North Carolina governor Roy Cooper’s college yearbook has emerged with shocking images of frat boys in blackface, The Daily Mail reports.
While Cooper is not seen in the pictures, this latest blackface controversy comes on the heels of politicians and others calling for the resignation of Virginia Governor Ralph Northam after his 1984 medical school yearbook showed pics of a man in blackface and another in a Ku Klux Klan robe – one of them purported to be Northam, although he now denies it.
READ MORE: Blackface photo is a reminder of Virginia’s racist history
On Wednesday, it was revealed that Cooper’s University of North Carolina Chapel Hill 1979 yearbook also reportedly showed two members of the school’s Chi Phi fraternity wearing white KKK robes while acting out a lynching. There is a man wearing blackface while a noose hangs down from a chandelier which is tethered to his neck.
Another insensitive photo shows a woman kissing a man’s cheek and both have their faces painted Black while she wears a “Mammy”-style headscarf.

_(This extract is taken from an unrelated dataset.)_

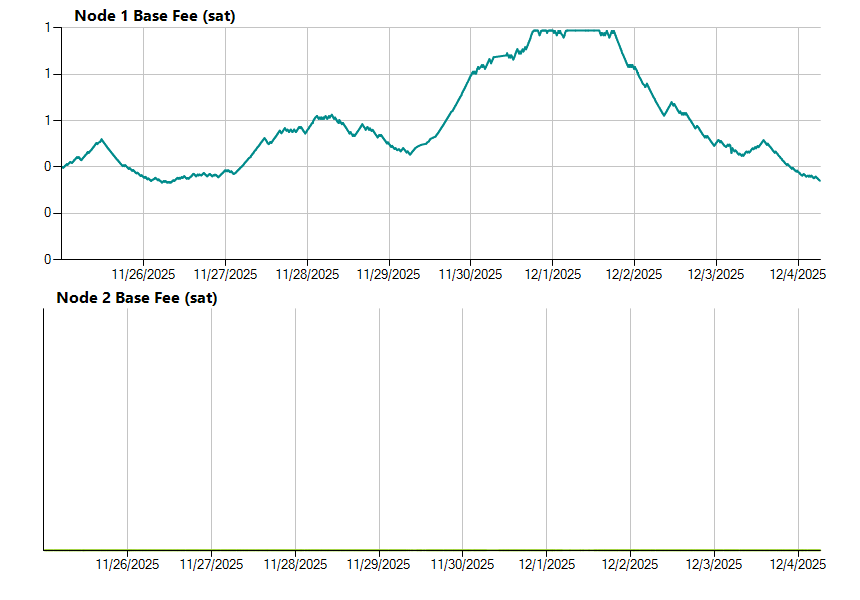Click 11/28/2025 label on Node 2 chart

[x=295, y=564]
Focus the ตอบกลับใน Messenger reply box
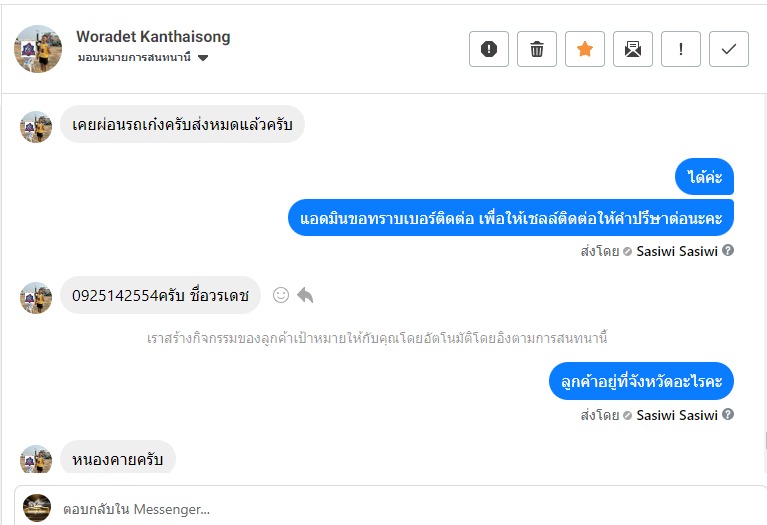Image resolution: width=767 pixels, height=525 pixels. click(x=400, y=509)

Cooper is in the yearbook but not pictured in any controversial pictures. He has not responded to the news about the yearbook, but did comment via Twitter about Northam last Friday.

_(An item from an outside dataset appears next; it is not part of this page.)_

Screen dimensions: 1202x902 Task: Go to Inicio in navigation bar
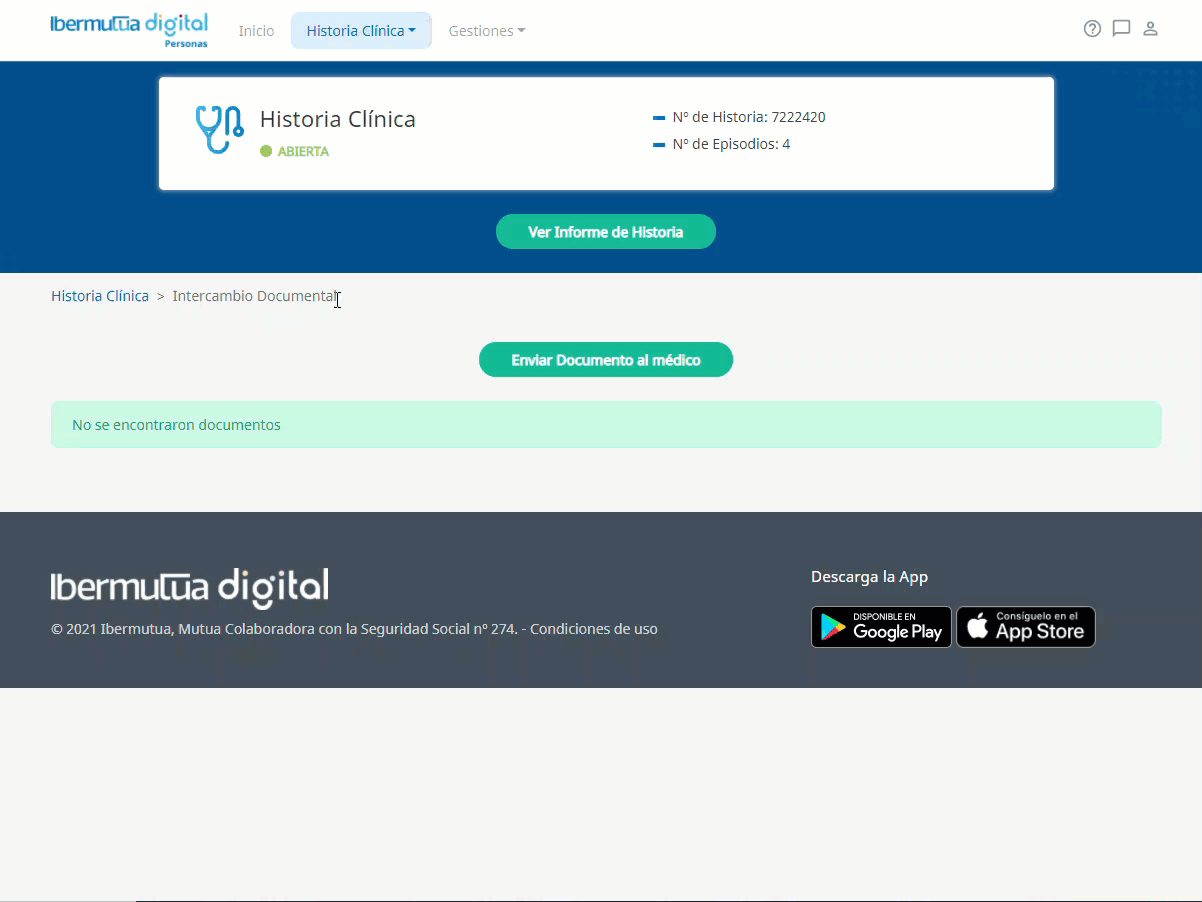coord(256,31)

Governor Cooper statement on the Virginia Governor: pic.twitter.com/gHiiEGMyNC
— Governor Roy Cooper (@NC_Governor) February 2, 2019
UNC Chapel Hill spokesman, Joel Curran, told the DailyMail.com in a statement: “The photos found in the 1979 student yearbook are abhorrent.

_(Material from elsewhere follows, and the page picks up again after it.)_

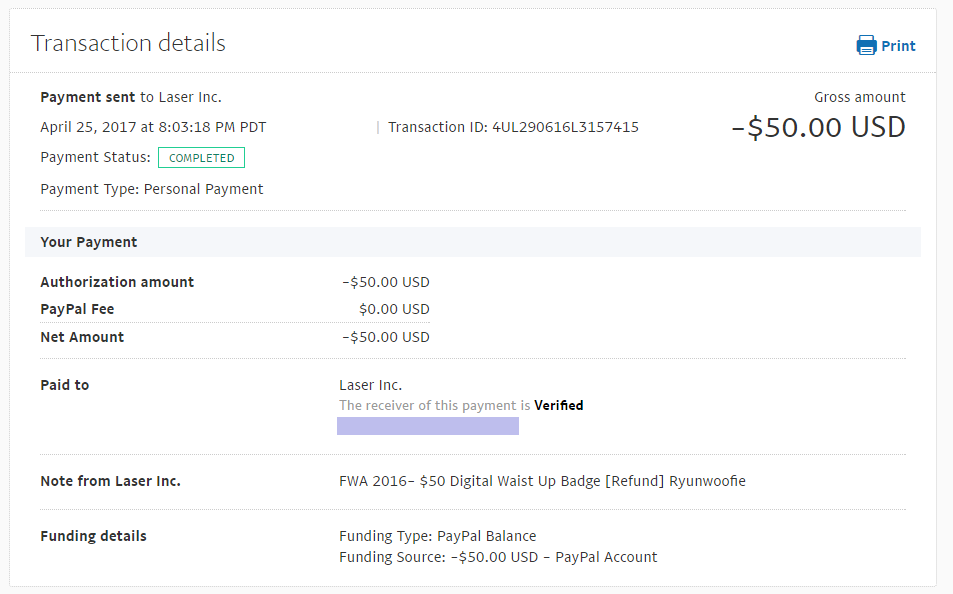Click the PayPal Fee $0.00 USD value
The image size is (953, 594).
(x=394, y=309)
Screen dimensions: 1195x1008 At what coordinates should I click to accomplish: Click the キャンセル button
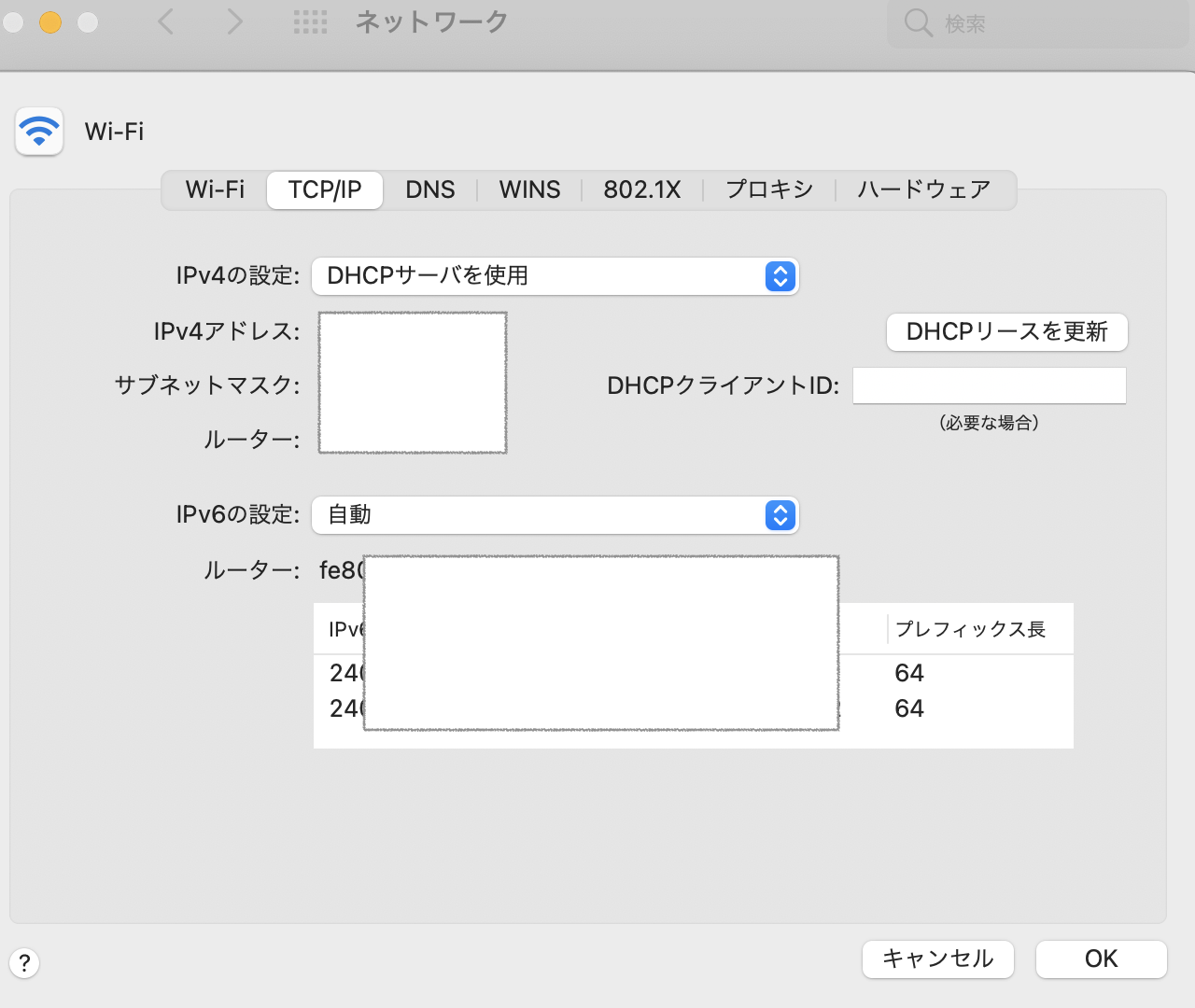click(937, 959)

“We fully and wholly condemn both the photos and the racist behavior they depict. That kind of behavior has no place on our campus now or then.”
This comes just days after three of Virginia’s top state officials came under fire with deepening scandals involving blackface and a sexual assault allegation.
Virginia’s Attorney General Mark R. Herring made a bombshell admission that he also appeared in Black face in 1980, when he and friends went to a party dressed like rapper Kurtis Blow. Herring apologized but is resigning, something he called on Northam to do.
All of this has surfaced as a woman accusing Virginia Lt. Gov. Justin Fairfax of sexual assault has come forward.
The accuser, Dr. Vanessa Tyson, a tenured professor at Scripps College, issued a statement via her attorneys detailing an alleged sexual assault she says Fairfax committed against her in 2004. saying: “I suffered from both deep humiliation and shame.”
In his own defense, Fairfax acknowledges a sexual encounter with Tyson at the convention, but maintains that it was consensual.